Stored entries
= Beginning of Section =

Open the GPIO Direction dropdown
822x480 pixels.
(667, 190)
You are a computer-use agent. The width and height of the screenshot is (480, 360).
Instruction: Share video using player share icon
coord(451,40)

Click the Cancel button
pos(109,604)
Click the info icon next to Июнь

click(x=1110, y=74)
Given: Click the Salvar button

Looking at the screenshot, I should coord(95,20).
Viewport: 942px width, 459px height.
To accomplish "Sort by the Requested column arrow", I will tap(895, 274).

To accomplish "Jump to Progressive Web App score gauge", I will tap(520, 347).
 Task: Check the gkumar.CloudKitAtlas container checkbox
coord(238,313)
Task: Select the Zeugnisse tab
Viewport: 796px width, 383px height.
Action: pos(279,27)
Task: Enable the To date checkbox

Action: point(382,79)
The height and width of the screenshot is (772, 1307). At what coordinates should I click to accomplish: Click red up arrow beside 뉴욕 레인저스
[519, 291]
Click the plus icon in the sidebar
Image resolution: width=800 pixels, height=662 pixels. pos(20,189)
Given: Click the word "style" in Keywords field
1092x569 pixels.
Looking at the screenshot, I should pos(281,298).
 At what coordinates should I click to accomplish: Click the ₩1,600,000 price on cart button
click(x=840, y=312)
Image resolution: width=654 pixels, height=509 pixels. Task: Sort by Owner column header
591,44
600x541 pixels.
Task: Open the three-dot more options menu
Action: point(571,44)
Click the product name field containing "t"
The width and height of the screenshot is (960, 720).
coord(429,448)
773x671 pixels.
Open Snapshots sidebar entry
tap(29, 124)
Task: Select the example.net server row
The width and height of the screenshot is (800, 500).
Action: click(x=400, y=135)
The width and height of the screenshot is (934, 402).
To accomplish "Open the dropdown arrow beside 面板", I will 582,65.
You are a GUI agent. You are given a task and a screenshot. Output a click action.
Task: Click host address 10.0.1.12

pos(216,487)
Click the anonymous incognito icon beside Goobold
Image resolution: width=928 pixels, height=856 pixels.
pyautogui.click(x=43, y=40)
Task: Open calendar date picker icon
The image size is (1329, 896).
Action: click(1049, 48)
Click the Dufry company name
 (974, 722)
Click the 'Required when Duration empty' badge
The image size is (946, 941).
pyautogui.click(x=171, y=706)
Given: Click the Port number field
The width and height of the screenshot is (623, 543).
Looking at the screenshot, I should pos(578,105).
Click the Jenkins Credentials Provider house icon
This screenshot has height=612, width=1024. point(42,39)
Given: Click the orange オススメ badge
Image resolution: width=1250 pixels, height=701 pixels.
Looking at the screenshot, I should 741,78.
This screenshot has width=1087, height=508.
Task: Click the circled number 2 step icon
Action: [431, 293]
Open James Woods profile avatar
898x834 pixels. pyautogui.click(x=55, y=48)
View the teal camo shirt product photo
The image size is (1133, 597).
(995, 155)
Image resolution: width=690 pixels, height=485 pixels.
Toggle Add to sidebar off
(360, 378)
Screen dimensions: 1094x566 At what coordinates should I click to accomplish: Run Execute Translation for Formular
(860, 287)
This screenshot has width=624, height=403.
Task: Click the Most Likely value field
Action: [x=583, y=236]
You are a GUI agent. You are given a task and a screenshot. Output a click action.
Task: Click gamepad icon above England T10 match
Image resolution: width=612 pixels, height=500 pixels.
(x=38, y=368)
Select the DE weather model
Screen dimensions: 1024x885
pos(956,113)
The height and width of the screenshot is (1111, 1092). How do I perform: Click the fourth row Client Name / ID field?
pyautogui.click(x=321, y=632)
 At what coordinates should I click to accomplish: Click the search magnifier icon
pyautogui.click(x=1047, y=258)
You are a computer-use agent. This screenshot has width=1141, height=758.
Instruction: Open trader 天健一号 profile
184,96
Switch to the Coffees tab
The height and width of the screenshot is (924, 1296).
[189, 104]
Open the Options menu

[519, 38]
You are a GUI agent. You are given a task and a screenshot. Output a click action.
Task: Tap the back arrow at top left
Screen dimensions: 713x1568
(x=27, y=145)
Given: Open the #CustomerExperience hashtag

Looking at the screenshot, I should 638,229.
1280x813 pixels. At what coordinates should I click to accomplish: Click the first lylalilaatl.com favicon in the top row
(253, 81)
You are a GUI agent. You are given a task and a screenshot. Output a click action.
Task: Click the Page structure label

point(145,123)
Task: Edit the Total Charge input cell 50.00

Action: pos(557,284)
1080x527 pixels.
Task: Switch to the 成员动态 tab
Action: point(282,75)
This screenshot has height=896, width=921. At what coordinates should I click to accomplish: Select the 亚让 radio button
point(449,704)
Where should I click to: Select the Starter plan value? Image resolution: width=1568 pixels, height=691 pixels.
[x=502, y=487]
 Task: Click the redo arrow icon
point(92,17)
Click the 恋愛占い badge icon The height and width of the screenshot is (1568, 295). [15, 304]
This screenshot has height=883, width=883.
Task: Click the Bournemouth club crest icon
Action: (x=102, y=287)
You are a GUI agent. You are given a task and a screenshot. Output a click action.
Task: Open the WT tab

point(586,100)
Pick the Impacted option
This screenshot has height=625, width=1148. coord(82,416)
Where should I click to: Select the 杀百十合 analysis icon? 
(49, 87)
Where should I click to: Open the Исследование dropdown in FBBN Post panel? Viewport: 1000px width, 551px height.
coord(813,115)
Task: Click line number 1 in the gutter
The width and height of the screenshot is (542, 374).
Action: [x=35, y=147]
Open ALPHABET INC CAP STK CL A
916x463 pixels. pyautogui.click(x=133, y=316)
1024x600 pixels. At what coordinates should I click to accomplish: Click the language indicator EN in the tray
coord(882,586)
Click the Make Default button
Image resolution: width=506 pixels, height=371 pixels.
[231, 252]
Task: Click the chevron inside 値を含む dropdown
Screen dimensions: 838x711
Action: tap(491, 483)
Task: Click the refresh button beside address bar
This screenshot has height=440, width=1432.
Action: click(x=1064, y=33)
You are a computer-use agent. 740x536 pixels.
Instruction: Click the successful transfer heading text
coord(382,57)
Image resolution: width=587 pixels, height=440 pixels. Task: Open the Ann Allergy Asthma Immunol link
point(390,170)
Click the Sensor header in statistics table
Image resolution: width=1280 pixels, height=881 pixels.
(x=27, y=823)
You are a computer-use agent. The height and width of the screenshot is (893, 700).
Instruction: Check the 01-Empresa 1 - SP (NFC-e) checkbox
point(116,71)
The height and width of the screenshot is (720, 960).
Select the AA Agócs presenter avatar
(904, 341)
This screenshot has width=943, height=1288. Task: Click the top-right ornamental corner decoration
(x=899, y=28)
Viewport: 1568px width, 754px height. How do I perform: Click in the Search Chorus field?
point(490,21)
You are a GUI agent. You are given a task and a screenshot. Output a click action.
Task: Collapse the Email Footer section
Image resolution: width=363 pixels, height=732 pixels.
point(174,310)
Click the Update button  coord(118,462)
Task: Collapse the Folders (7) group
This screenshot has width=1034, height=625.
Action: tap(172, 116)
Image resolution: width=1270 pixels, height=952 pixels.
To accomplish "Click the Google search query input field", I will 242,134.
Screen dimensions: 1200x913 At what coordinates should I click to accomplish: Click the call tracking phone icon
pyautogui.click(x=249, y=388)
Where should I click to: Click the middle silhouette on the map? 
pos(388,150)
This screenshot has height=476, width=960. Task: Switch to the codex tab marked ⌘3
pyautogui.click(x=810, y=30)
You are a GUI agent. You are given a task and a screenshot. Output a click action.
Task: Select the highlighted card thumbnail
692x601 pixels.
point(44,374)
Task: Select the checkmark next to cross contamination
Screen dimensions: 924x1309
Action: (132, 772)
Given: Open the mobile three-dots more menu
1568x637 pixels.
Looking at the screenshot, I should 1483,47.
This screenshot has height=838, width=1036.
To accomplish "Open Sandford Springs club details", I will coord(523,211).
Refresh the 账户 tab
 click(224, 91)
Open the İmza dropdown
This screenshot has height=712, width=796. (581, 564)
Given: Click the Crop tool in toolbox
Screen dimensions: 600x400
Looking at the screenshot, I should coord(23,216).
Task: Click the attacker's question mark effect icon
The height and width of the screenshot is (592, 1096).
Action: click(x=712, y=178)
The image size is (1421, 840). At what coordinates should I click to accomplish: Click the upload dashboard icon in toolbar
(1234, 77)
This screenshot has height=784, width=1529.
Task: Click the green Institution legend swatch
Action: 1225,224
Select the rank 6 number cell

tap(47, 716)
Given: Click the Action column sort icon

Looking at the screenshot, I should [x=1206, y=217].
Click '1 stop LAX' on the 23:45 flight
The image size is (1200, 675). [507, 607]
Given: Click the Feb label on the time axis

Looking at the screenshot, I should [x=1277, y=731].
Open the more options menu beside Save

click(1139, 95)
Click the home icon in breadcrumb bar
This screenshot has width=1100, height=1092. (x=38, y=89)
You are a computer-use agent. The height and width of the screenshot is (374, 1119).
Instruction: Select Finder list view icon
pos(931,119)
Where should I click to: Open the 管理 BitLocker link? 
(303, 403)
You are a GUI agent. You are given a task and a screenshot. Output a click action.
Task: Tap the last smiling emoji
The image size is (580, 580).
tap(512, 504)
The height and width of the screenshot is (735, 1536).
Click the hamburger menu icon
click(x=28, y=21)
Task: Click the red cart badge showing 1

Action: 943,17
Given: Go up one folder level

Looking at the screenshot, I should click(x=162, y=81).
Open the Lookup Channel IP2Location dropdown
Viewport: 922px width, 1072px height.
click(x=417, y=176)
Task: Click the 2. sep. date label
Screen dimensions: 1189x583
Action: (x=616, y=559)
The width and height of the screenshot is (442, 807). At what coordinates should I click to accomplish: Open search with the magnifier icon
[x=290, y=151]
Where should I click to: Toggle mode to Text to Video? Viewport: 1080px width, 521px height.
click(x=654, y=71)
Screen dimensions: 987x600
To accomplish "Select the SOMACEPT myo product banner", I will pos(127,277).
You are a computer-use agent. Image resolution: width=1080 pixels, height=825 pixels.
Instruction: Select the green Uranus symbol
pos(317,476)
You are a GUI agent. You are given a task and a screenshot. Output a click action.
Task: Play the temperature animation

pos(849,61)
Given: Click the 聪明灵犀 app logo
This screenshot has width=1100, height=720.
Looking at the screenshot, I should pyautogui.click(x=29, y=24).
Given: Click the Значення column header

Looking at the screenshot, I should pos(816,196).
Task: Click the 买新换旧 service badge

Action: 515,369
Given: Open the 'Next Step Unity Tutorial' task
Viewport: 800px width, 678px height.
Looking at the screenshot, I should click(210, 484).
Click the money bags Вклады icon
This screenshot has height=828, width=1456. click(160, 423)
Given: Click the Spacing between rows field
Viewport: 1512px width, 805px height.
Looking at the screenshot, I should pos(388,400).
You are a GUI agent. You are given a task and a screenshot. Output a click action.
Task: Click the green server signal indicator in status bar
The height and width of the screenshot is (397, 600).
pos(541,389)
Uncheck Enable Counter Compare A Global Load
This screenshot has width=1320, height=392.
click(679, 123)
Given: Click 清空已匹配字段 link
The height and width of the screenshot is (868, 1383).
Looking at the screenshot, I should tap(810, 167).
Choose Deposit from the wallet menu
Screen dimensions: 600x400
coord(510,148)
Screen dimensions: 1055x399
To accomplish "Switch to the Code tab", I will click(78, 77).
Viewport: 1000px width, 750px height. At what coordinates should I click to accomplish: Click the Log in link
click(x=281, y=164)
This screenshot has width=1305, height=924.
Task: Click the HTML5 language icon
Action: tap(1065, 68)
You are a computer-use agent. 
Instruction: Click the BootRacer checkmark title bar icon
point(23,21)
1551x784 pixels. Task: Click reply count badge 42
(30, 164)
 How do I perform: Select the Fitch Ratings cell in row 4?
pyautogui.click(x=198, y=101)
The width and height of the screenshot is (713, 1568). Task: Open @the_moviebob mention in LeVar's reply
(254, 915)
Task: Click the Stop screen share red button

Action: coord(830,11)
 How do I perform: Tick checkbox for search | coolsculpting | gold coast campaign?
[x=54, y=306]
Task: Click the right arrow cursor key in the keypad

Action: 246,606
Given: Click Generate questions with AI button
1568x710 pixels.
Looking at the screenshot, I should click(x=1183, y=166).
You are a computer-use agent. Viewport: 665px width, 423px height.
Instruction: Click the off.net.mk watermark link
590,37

= End of Section =

• DIRECTIONS FOR THIS TASK:
Every line above that holds the string "server" should be returned.

• ANSWER SECTION:
Task: Select the example.net server row
Task: Click the green server signal indicator in status bar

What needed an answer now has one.